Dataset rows
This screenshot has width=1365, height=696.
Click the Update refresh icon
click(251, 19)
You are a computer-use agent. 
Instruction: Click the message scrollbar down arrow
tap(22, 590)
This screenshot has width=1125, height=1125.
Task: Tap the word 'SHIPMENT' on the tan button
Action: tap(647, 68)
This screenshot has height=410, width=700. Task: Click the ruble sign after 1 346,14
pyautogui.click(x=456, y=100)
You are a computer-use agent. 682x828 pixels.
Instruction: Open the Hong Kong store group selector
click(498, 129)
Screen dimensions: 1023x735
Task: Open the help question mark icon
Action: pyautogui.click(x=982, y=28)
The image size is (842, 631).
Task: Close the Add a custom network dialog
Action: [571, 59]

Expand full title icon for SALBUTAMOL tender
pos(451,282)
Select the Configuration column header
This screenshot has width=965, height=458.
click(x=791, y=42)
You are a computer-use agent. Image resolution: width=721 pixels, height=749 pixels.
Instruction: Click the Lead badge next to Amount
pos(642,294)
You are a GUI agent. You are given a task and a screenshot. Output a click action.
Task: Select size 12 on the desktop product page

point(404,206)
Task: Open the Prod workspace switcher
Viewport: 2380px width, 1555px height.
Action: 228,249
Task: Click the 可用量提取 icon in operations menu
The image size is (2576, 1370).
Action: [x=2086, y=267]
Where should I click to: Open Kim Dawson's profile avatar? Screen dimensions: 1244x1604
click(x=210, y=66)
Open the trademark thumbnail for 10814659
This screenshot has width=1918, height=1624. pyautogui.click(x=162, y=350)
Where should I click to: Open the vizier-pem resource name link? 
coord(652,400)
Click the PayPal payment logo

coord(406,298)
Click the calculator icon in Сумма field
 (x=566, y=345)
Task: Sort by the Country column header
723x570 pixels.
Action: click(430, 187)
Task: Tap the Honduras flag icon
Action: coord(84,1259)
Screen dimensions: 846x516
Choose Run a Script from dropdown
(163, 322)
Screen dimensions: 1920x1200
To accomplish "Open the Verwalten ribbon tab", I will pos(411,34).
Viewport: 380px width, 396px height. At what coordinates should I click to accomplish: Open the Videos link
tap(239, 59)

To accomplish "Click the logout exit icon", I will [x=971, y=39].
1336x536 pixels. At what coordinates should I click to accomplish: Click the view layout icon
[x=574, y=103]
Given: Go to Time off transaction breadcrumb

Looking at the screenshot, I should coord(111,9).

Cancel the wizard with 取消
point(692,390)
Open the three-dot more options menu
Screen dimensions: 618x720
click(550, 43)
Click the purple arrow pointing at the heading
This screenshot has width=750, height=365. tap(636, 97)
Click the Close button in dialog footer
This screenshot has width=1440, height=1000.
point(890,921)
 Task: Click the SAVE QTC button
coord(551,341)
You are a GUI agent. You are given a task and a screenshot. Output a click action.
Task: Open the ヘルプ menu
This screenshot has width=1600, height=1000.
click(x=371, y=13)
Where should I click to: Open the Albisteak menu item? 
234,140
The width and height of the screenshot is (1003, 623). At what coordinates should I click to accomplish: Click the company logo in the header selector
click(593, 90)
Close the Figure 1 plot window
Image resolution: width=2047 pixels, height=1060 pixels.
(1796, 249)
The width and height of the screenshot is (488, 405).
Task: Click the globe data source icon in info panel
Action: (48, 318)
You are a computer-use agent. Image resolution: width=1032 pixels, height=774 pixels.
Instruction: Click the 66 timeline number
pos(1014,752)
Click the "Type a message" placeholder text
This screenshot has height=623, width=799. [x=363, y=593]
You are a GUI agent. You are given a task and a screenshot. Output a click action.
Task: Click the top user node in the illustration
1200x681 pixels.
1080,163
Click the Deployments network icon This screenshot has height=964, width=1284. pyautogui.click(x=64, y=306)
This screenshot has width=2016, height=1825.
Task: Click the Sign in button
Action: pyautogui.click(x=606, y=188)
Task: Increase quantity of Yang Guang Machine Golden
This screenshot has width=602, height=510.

### AIM OF THE EXERCISE
Duplicate the lines of the material above, starting with the line that contains "Open the trademark thumbnail for 10814659" and ending with the line that contains "coord(406,298)", both included.

### RESPONSE FOR THIS EXERCISE
Open the trademark thumbnail for 10814659
This screenshot has width=1918, height=1624. pyautogui.click(x=162, y=350)
Where should I click to: Open the vizier-pem resource name link? 
coord(652,400)
Click the PayPal payment logo

coord(406,298)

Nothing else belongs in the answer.